■ Problem details ■
Pick every line out of the entries below that holds the string "price", and report them.

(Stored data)
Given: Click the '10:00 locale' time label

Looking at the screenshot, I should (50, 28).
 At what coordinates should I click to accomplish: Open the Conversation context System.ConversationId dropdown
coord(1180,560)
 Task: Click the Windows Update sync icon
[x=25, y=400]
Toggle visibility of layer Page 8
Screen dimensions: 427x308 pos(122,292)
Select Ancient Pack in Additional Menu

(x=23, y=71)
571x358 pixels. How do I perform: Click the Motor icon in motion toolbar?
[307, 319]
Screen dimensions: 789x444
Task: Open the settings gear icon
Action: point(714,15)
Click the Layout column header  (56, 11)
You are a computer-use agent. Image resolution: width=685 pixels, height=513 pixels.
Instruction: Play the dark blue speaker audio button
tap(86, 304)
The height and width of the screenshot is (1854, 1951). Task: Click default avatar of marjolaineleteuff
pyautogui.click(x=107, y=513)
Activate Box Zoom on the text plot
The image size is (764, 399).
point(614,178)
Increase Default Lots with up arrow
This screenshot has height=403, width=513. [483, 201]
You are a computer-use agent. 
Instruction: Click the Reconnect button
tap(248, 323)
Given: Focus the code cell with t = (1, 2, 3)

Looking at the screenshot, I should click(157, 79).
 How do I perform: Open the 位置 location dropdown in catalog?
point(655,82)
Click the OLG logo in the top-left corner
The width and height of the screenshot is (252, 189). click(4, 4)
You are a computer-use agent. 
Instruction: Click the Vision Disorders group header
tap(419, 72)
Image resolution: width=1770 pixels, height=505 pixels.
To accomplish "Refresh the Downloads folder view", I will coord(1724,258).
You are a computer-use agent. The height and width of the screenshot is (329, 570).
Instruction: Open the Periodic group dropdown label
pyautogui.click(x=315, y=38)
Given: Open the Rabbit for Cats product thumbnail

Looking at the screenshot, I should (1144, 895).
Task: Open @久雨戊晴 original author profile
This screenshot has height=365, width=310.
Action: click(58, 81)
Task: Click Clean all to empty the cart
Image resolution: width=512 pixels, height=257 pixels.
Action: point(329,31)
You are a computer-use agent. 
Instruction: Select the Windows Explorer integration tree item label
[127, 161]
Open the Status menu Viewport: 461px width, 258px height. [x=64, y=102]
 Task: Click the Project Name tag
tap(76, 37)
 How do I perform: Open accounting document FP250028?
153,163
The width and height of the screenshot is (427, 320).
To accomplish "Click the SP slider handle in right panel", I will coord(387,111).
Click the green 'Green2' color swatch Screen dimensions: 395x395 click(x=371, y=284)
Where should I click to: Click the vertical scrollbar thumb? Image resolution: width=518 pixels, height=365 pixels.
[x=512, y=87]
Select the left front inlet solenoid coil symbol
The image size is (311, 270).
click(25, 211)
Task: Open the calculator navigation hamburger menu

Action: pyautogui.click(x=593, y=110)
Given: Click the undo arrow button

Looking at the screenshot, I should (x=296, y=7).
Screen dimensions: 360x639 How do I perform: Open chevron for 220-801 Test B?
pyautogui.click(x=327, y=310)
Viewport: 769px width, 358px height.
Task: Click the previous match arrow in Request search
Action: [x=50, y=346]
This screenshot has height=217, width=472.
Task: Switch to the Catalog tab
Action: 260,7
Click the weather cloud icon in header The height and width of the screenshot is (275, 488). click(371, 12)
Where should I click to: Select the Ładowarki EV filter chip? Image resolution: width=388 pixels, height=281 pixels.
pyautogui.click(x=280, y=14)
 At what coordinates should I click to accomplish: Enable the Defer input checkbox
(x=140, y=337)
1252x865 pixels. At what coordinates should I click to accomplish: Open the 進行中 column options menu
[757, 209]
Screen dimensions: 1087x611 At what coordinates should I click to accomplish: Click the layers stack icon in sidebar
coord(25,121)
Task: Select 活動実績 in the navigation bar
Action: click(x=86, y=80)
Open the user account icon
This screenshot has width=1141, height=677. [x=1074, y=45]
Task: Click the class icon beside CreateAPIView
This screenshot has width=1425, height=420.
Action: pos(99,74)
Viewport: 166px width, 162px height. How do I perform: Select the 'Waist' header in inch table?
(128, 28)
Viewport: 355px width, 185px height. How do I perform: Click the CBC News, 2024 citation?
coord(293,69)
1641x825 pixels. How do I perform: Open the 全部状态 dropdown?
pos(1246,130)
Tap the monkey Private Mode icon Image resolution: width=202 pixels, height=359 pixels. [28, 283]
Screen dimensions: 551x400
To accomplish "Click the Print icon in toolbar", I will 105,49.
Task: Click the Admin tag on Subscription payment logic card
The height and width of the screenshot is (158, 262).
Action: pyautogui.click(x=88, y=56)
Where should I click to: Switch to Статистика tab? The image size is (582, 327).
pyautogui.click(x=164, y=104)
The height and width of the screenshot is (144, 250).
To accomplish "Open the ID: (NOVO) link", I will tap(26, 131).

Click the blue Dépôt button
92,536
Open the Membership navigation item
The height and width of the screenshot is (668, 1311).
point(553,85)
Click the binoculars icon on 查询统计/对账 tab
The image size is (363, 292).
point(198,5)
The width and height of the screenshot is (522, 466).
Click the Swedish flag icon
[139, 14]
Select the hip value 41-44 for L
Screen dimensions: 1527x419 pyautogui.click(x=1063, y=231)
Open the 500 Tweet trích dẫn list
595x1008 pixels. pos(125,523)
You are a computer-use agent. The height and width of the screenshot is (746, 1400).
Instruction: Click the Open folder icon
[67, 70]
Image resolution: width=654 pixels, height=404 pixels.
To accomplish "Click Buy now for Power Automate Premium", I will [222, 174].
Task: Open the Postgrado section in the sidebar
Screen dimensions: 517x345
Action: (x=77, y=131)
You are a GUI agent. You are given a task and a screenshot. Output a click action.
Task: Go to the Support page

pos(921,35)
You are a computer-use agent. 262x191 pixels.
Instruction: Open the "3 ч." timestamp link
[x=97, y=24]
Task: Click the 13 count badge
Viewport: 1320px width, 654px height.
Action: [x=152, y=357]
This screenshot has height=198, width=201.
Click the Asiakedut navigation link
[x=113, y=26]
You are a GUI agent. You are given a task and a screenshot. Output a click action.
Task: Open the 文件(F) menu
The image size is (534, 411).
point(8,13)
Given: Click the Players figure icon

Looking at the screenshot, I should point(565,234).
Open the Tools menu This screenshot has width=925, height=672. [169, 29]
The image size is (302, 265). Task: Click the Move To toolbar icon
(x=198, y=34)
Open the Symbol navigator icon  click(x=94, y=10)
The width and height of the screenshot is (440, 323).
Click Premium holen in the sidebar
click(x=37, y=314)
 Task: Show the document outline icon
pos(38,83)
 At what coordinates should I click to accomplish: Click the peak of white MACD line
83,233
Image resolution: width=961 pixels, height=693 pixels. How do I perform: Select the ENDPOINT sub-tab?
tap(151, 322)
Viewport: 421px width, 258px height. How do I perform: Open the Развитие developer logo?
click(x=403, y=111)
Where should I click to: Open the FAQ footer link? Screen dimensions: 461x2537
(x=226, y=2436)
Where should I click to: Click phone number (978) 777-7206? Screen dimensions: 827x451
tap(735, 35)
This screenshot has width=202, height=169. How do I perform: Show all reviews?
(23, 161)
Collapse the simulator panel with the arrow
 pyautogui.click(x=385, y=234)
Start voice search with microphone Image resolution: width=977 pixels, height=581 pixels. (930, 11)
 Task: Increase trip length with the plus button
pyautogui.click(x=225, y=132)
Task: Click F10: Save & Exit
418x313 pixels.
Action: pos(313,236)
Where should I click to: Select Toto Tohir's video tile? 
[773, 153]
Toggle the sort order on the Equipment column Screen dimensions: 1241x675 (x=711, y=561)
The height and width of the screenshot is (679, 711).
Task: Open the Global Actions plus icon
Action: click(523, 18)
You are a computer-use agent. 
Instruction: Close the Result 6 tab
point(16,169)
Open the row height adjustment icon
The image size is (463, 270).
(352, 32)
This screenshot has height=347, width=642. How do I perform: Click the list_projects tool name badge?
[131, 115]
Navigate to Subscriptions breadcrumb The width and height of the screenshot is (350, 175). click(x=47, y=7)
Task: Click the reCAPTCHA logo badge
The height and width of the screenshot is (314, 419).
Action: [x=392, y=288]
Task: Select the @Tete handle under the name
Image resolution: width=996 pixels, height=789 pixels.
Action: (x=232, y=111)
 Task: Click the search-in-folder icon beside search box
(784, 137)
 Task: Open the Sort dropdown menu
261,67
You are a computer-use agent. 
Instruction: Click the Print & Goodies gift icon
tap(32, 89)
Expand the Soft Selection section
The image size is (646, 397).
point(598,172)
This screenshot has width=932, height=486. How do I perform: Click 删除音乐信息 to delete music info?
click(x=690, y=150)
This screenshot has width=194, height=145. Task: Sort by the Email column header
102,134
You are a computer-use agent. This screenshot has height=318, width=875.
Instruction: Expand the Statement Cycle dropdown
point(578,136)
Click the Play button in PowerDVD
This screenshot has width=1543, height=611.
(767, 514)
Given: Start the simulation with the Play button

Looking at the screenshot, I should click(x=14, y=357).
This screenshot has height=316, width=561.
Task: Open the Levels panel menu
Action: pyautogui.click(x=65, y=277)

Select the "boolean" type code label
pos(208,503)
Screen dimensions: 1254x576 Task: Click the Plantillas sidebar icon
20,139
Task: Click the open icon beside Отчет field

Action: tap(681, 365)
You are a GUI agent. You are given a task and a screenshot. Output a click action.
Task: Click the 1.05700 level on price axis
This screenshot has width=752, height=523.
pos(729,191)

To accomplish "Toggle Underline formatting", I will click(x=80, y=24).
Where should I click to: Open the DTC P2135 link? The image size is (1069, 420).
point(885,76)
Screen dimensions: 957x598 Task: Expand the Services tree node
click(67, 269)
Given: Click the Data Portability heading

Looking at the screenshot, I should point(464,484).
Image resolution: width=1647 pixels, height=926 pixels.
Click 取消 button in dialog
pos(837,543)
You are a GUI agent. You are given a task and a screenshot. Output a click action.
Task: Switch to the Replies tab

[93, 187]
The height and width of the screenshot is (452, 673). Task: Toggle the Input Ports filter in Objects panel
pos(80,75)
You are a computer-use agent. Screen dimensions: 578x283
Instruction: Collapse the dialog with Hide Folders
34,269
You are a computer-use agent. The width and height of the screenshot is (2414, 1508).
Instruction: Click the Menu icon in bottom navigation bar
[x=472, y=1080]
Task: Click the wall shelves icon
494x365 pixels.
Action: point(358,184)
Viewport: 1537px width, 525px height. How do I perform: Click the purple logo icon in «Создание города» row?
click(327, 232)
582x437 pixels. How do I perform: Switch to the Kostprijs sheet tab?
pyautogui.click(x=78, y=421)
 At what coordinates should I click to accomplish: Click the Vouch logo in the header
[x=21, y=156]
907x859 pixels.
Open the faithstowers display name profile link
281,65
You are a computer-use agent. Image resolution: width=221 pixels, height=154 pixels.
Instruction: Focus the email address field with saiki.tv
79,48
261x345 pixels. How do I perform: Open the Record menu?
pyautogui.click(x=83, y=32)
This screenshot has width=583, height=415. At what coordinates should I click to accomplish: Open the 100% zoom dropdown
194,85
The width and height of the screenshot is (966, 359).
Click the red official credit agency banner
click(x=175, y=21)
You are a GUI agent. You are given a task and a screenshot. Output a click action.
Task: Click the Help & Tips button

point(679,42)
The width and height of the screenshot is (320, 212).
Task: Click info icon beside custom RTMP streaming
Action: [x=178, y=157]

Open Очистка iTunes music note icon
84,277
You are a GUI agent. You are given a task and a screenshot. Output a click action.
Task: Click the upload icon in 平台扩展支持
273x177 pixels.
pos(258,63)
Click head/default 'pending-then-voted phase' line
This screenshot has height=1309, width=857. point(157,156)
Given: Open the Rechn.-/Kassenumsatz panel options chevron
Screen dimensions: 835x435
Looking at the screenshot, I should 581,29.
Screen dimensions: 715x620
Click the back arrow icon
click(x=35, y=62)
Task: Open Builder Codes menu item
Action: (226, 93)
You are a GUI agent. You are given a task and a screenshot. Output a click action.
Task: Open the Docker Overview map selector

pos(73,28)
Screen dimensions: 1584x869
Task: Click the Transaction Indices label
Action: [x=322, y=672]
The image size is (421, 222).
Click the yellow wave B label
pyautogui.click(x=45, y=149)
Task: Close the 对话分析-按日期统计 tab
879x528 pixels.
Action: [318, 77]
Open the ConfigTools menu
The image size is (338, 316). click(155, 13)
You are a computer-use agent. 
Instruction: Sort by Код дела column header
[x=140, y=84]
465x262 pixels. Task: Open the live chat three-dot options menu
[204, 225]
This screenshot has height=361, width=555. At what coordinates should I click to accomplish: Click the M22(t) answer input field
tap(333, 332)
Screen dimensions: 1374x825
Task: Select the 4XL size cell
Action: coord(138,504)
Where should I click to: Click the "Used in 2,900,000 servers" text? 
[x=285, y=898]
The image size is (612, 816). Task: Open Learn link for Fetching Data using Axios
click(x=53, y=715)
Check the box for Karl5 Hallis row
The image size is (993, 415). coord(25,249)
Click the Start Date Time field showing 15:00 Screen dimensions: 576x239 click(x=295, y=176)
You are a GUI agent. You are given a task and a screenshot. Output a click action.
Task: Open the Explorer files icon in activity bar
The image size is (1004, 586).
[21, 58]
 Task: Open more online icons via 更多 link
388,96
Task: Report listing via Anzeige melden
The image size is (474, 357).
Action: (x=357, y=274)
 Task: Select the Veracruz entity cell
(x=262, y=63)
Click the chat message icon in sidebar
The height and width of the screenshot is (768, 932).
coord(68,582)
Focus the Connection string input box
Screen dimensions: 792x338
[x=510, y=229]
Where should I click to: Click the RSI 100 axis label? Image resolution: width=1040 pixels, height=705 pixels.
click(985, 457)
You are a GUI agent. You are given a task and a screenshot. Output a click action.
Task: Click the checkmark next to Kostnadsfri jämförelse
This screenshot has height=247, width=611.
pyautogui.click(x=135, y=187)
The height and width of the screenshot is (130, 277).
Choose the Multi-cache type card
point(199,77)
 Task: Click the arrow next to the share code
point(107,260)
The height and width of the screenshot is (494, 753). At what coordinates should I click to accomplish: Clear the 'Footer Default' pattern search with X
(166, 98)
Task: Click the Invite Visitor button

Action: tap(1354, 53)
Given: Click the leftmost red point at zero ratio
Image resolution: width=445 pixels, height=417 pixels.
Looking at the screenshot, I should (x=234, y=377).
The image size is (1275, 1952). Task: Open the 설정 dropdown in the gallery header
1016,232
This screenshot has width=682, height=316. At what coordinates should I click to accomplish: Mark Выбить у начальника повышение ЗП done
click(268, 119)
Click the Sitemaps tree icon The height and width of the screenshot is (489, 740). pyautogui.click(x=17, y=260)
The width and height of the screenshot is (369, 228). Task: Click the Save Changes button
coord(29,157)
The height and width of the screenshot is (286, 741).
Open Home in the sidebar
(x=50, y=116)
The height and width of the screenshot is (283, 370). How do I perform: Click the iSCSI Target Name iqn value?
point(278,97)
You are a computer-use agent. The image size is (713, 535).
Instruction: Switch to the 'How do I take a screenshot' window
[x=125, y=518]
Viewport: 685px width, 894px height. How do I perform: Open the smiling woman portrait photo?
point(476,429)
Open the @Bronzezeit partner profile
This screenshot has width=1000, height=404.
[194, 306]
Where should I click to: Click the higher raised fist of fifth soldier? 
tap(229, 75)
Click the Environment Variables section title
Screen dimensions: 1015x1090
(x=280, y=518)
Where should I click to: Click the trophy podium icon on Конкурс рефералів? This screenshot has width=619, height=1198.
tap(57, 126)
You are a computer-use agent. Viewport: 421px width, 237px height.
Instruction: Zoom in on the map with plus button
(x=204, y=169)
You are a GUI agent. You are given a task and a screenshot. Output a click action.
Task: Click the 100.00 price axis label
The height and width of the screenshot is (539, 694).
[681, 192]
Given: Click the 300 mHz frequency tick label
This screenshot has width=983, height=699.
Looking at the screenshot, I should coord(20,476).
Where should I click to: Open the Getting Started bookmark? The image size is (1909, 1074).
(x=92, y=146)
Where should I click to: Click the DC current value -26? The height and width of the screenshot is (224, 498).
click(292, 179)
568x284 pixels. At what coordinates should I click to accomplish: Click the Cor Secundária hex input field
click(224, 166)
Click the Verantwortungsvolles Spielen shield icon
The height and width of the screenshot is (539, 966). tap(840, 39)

■ Result of the task ■
Task: Click the 1.05700 level on price axis
Task: Click the 100.00 price axis label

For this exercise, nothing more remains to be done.